Unfortunately, most decimal fractions cannot be represented exactly as binary
fractions. A consequence is that, in general, the decimal floating-point
numbers you enter are only approximated by the binary floating-point numbers
actually stored in the machine.
The problem is easier to understand at first in base 10. Consider the fraction
1/3. You can approximate that as a base 10 fraction::
0.3
or, better, ::
0.33
or, better, ::
0.333
and so on. No matter how many digits you're willing to write down, the result
will never be exactly 1/3, but will be an increasingly better approximation of
1/3.
In the same way, no matter how many base 2 digits you're willing to use, the
decimal value 0.1 cannot be represented exactly as a base 2 fraction. In base
2, 1/10 is the infinitely repeating fraction ::
0.0001100110011001100110011001100110011001100110011...
Stop at any finite number of bits, and you get an approximation. On most
machines today, floats are approximated using a binary fraction with
the numerator using the first 53 bits starting with the most significant bit and
with the denominator as a power of two. In the case of 1/10, the binary fraction
is ``3602879701896397 / 2 ** 55`` which is close to but not exactly
equal to the true value of 1/10.
Many users are not aware of the approximation because of the way values are
displayed. Python only prints a decimal approximation to the true decimal
value of the binary approximation stored by the machine. On most machines, if
Python were to print the true decimal value of the binary approximation stored
for 0.1, it would have to display ::
>>> 0.1
0.1000000000000000055511151231257827021181583404541015625
That is more digits than most people find useful, so Python keeps the number
of digits manageable by displaying a rounded value instead ::
>>> 1 / 10
0.1
Just remember, even though the printed result looks like the exact value
of 1/10, the actual stored value is the nearest representable binary fraction.

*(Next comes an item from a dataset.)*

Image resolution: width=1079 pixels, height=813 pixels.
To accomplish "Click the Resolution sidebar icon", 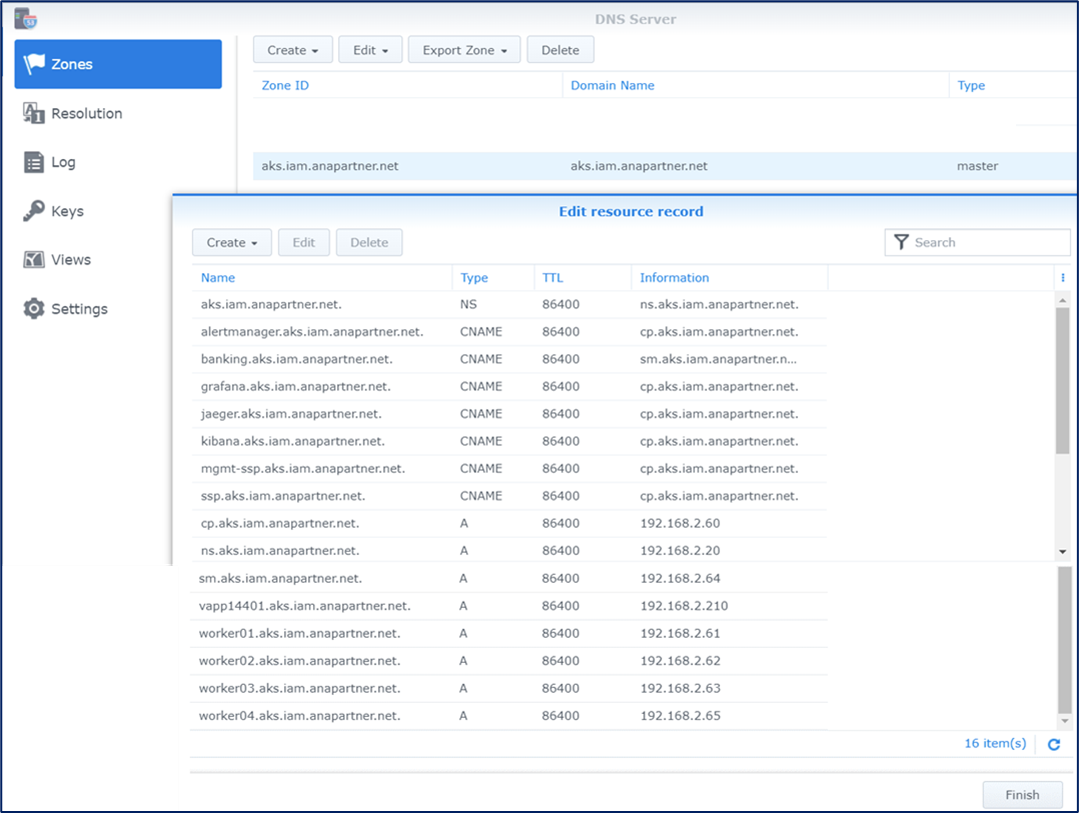I will [34, 113].
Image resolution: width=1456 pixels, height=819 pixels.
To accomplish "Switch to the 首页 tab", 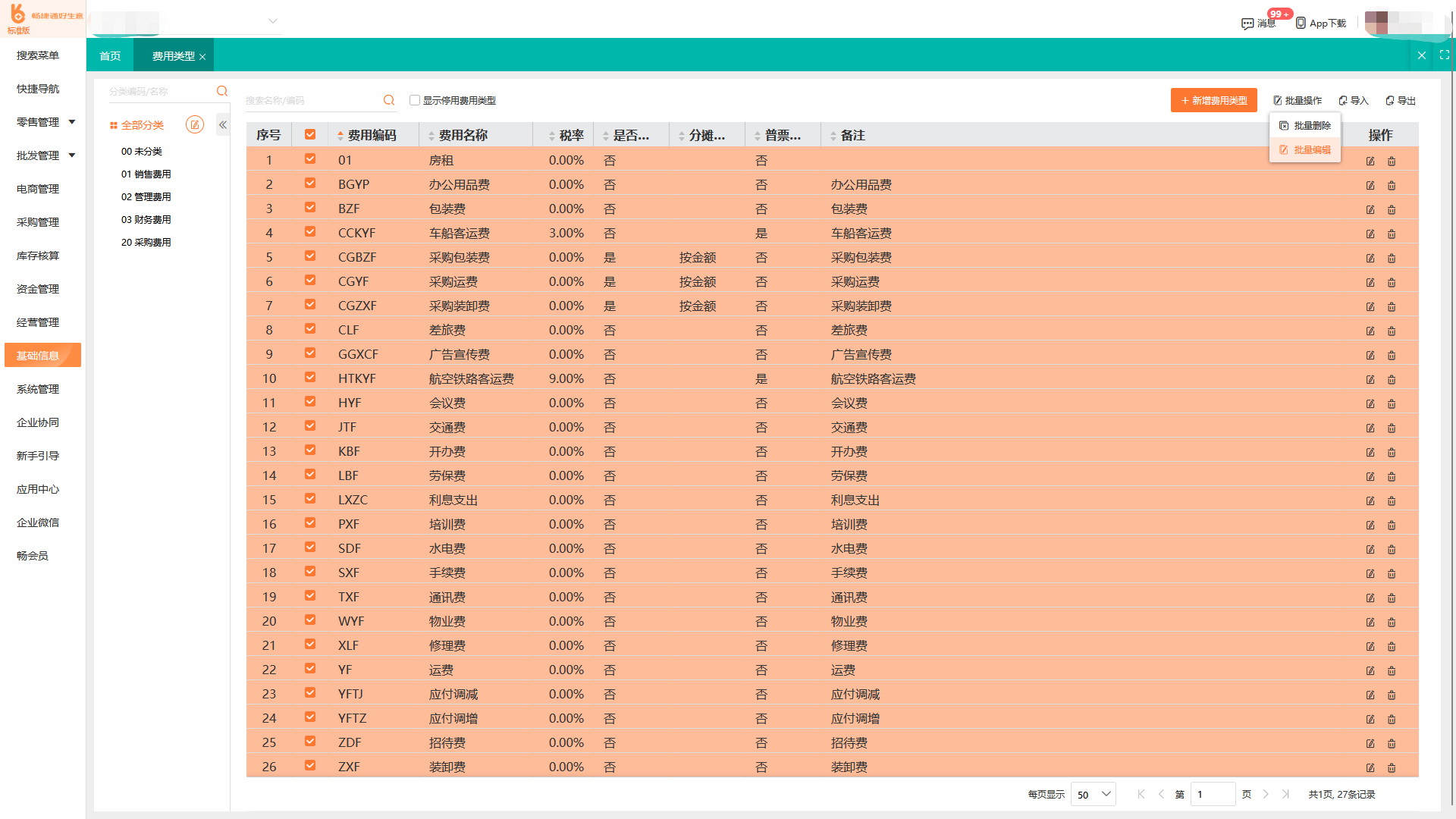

Interestingly, there are many different decimal numbers that share the same
nearest approximate binary fraction. For example, the numbers ``0.1`` and
``0.10000000000000001`` and
``0.1000000000000000055511151231257827021181583404541015625`` are all
approximated by ``3602879701896397 / 2 ** 55``. Since all of these decimal
values share the same approximation, any one of them could be displayed
while still preserving the invariant ``eval(repr(x)) == x``.
Historically, the Python prompt and built-in :func:`repr` function would choose
the one with 17 significant digits, ``0.10000000000000001``. Starting with
Python 3.1, Python (on most systems) is now able to choose the shortest of
these and simply display ``0.1``.
Note that this is in the very nature of binary floating-point: this is not a bug
in Python, and it is not a bug in your code either. You'll see the same kind of
thing in all languages that support your hardware's floating-point arithmetic
(although some languages may not *display* the difference by default, or in all
output modes).
For more pleasant output, you may wish to use string formatting to produce a limited number of significant digits::
>>> format(math.pi, '.12g') # give 12 significant digits
'3.14159265359'
>>> format(math.pi, '.2f') # give 2 digits after the point
'3.14'
>>> repr(math.pi)
'3.141592653589793'
It's important to realize that this is, in a real sense, an illusion: you're
simply rounding the *display* of the true machine value.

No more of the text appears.